EXTRACTED RECORDS.
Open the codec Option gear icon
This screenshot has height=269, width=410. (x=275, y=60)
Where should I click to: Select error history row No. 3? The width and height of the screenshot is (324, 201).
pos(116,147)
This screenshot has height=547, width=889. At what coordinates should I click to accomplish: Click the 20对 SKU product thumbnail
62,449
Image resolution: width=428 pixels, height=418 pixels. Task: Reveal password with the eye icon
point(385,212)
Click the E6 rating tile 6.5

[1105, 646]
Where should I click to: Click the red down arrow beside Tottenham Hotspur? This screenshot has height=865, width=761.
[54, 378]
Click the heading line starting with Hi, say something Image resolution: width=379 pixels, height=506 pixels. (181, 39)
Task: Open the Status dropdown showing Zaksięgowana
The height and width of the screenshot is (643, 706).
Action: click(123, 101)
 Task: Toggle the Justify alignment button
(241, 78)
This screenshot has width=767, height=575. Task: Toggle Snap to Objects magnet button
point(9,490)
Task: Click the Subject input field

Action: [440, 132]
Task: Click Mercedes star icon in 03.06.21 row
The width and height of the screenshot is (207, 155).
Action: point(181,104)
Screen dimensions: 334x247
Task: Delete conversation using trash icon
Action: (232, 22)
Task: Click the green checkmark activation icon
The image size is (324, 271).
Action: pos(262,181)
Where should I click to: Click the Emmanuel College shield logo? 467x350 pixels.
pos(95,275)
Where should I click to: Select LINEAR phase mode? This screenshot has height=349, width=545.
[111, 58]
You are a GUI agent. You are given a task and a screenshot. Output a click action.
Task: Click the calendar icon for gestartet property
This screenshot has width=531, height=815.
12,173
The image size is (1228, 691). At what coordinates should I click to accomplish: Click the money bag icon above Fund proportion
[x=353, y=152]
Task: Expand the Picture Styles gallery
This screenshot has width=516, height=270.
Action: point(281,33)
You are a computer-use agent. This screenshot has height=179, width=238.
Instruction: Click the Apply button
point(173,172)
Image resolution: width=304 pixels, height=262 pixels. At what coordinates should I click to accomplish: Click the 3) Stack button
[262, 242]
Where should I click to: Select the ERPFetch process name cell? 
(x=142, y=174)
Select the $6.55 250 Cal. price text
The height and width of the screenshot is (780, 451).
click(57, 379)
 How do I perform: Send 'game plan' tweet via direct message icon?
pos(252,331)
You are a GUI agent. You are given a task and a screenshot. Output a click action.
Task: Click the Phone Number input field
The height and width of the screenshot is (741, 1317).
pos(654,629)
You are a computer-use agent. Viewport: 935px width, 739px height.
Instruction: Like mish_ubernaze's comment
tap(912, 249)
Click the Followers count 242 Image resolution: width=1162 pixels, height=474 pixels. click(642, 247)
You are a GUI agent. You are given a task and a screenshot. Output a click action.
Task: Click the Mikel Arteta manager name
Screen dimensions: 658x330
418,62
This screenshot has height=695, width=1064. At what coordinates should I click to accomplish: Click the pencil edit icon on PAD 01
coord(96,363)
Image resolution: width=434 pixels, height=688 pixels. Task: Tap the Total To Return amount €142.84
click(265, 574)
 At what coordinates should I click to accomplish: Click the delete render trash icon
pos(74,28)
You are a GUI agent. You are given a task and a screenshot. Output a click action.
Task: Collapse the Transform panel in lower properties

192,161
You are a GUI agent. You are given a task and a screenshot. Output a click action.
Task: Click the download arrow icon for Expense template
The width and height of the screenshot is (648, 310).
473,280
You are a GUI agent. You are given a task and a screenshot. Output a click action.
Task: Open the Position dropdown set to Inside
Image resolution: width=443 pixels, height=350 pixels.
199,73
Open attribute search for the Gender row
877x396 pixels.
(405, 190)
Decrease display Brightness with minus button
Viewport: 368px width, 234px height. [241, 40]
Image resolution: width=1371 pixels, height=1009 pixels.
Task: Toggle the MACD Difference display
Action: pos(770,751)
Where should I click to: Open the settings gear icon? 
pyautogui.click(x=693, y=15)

EXERCISE.
Reproduce all the lines above, substituting "menu" for every occurrence of "dropdown" and leaving everything else unchanged.

TASK ANSWER.
Open the codec Option gear icon
This screenshot has height=269, width=410. (x=275, y=60)
Where should I click to: Select error history row No. 3? The width and height of the screenshot is (324, 201).
pos(116,147)
This screenshot has height=547, width=889. At what coordinates should I click to accomplish: Click the 20对 SKU product thumbnail
62,449
Image resolution: width=428 pixels, height=418 pixels. Task: Reveal password with the eye icon
point(385,212)
Click the E6 rating tile 6.5

[1105, 646]
Where should I click to: Click the red down arrow beside Tottenham Hotspur? This screenshot has height=865, width=761.
[54, 378]
Click the heading line starting with Hi, say something Image resolution: width=379 pixels, height=506 pixels. (181, 39)
Task: Open the Status menu showing Zaksięgowana
The height and width of the screenshot is (643, 706).
Action: click(123, 101)
 Task: Toggle the Justify alignment button
(241, 78)
This screenshot has width=767, height=575. Task: Toggle Snap to Objects magnet button
point(9,490)
Task: Click the Subject input field

Action: [440, 132]
Task: Click Mercedes star icon in 03.06.21 row
The width and height of the screenshot is (207, 155).
Action: point(181,104)
Screen dimensions: 334x247
Task: Delete conversation using trash icon
Action: (232, 22)
Task: Click the green checkmark activation icon
The image size is (324, 271).
Action: pos(262,181)
Where should I click to: Click the Emmanuel College shield logo? 467x350 pixels.
pos(95,275)
Where should I click to: Select LINEAR phase mode? This screenshot has height=349, width=545.
[111, 58]
You are a GUI agent. You are given a task and a screenshot. Output a click action.
Task: Click the calendar icon for gestartet property
This screenshot has width=531, height=815.
12,173
The image size is (1228, 691). At what coordinates should I click to accomplish: Click the money bag icon above Fund proportion
[x=353, y=152]
Task: Expand the Picture Styles gallery
This screenshot has width=516, height=270.
Action: point(281,33)
You are a computer-use agent. This screenshot has height=179, width=238.
Instruction: Click the Apply button
point(173,172)
Image resolution: width=304 pixels, height=262 pixels. At what coordinates should I click to accomplish: Click the 3) Stack button
[262, 242]
Where should I click to: Select the ERPFetch process name cell? 
(x=142, y=174)
Select the $6.55 250 Cal. price text
The height and width of the screenshot is (780, 451).
click(57, 379)
 How do I perform: Send 'game plan' tweet via direct message icon?
pos(252,331)
You are a GUI agent. You are given a task and a screenshot. Output a click action.
Task: Click the Phone Number input field
The height and width of the screenshot is (741, 1317).
pos(654,629)
You are a computer-use agent. Viewport: 935px width, 739px height.
Instruction: Like mish_ubernaze's comment
tap(912, 249)
Click the Followers count 242 Image resolution: width=1162 pixels, height=474 pixels. click(642, 247)
You are a GUI agent. You are given a task and a screenshot. Output a click action.
Task: Click the Mikel Arteta manager name
Screen dimensions: 658x330
418,62
This screenshot has height=695, width=1064. At what coordinates should I click to accomplish: Click the pencil edit icon on PAD 01
coord(96,363)
Image resolution: width=434 pixels, height=688 pixels. Task: Tap the Total To Return amount €142.84
click(265, 574)
 At what coordinates should I click to accomplish: Click the delete render trash icon
pos(74,28)
You are a GUI agent. You are given a task and a screenshot. Output a click action.
Task: Collapse the Transform panel in lower properties

192,161
You are a GUI agent. You are given a task and a screenshot. Output a click action.
Task: Click the download arrow icon for Expense template
The width and height of the screenshot is (648, 310).
473,280
You are a GUI agent. You are given a task and a screenshot. Output a click action.
Task: Open the Position menu set to Inside
Image resolution: width=443 pixels, height=350 pixels.
199,73
Open attribute search for the Gender row
877x396 pixels.
(405, 190)
Decrease display Brightness with minus button
Viewport: 368px width, 234px height. [241, 40]
Image resolution: width=1371 pixels, height=1009 pixels.
Task: Toggle the MACD Difference display
Action: pos(770,751)
Where should I click to: Open the settings gear icon? 
pyautogui.click(x=693, y=15)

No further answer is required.